3) We have no hint of any "remnants of stellar sources of energy" in the planetary interiors, nor can it be imagined what kind of sources these might be.

This affirmation is completely unfounded The peculiarities of the giant planets, which have preserved high activity over 5 X 109 years; the condition of Venus, and also of all the other planets - long ago forced even many geologists to discard ideas about "zone melting" caused by aggregations of radioactive matter, and other similar hypotheses. True knowledge about the nature of the planets is still in its infancy, and it is necessary that a large number of scientists (not only astronomers, but also physicists, mechanicians, geophysicists, chemists, radio astronomers) acquaint themselves with the foundations of the "eruptive theory" Meanwhile, the discoveries of Pioneer 10 and Mariner 10 are important witnesses.

4) During expulsion from a planet, cometary ices would be vaporised; the comet would be dispersed, not congealed.

The answer to this question was already given by my work long ago. In the eruption of the icy envelopes of the planets (frozen atmospheres), icy masses (cometary nuclei) could not be subjected to noticeable vaporisation, even with the planets close to the Sun. Currently, this process of the disintegration of stellar substance in its planetary phase is studied by radio astronomers, who observe the sources of cometary molecules in the mm. and cm. ranges. I am turning my attention to the latest models for Jupiter's satellites (See Mercury, Vol. 3, No. 1, 1974), closely conforming to my own scheme for the evolution of the protoplanets.
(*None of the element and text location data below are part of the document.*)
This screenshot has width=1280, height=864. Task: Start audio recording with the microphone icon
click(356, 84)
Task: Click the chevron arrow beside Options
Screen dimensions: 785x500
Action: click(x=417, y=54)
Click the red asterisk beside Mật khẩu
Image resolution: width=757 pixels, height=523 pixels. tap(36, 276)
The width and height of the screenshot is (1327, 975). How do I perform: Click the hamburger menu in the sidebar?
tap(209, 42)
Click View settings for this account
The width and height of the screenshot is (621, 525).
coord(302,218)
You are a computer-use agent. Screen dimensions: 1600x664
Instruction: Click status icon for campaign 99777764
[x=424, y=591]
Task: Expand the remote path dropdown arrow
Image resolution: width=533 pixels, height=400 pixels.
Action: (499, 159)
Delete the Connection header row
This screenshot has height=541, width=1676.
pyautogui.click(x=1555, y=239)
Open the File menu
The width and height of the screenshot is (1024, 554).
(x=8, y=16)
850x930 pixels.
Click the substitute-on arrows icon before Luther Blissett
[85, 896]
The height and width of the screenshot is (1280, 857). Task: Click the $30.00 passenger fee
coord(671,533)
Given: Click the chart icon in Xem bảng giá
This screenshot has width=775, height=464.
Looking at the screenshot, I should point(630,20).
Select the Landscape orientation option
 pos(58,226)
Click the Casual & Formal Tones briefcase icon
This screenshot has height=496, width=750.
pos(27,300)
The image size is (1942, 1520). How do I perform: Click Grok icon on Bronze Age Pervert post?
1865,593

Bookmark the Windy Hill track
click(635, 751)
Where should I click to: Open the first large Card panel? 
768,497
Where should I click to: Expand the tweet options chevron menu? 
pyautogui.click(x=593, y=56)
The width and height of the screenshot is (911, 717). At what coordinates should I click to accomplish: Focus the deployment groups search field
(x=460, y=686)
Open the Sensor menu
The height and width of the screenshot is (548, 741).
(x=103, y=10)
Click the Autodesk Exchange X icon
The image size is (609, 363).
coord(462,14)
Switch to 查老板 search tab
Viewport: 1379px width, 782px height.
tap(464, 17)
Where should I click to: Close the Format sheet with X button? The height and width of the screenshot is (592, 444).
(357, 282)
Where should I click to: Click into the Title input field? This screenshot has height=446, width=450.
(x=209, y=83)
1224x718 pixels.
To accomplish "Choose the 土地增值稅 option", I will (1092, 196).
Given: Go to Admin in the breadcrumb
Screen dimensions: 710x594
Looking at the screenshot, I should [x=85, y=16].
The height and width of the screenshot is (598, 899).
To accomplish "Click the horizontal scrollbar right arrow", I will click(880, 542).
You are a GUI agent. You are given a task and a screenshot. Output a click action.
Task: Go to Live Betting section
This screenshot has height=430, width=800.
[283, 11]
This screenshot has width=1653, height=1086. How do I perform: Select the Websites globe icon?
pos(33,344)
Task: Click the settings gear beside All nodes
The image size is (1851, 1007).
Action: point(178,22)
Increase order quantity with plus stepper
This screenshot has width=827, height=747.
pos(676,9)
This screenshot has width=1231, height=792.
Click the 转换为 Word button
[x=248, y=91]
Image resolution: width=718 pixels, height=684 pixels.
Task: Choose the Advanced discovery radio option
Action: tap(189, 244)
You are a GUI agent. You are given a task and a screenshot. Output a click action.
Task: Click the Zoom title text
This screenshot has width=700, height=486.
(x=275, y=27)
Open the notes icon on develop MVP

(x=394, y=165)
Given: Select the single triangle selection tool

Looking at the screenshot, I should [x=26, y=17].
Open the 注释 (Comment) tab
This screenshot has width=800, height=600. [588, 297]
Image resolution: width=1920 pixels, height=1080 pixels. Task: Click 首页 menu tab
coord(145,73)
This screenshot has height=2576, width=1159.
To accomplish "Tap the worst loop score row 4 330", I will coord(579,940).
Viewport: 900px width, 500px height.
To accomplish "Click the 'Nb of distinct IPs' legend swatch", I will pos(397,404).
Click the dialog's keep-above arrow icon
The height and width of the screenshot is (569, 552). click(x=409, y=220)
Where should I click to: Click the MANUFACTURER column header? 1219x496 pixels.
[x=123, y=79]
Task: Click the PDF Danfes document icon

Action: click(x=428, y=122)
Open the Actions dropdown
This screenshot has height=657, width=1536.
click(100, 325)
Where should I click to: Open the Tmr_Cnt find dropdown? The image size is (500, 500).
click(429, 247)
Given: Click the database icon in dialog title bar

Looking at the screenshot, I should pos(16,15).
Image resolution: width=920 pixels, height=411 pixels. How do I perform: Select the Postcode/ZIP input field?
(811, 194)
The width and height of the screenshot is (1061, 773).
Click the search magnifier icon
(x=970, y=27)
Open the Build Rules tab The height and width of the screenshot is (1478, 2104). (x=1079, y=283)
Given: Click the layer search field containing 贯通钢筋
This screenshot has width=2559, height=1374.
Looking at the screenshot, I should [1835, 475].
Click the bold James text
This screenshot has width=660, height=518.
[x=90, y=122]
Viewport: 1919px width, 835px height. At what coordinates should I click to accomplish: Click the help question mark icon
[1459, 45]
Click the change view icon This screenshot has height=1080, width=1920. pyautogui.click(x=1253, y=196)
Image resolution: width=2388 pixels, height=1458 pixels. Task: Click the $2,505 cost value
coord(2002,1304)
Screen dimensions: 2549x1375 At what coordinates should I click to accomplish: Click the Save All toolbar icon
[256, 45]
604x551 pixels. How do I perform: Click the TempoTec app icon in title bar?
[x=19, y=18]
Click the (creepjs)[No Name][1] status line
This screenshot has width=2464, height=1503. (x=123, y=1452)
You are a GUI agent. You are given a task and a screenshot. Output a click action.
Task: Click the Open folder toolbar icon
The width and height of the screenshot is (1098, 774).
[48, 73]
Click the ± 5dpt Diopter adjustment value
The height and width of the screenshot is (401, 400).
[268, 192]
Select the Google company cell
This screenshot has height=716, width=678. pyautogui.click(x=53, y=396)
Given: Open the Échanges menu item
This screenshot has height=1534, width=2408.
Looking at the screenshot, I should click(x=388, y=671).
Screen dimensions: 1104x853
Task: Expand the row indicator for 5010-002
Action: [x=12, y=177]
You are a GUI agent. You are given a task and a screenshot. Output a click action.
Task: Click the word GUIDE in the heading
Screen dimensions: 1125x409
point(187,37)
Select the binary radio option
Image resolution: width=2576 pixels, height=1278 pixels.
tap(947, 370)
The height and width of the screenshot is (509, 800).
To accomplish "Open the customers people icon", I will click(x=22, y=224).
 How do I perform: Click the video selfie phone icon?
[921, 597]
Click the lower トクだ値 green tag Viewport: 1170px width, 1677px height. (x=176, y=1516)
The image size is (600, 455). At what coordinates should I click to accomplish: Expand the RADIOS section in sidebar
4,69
The Soviet Venera 9 and 10 landings, and recent American radar studies of Venus (See Science News, 9/18/76, p. 181), have provided strong evidence of internal tectonic activity -- possibly volcanism -- on that planet. Additionally the postulated "greenhouse" effect for Venus' high surface temperature is totally incompatible with the latest astronomical findings for the planet. With respect to the Venusian data, it is especially appropriate to quote Prof. Vsekhsvyatskii once again: My work has proven that the upper atmosphere [of Venus], with its multilayered cloud cover saturated with aerosols (ashy or icy particles) will be completely opaque for solar rays in the optical range and that therefore the "greenhouse" model of Venus is groundless. A volcanic model of Venus was proposed in the collection, Problems of Cosmical Physics, No. 6, 1971, Kiev University.]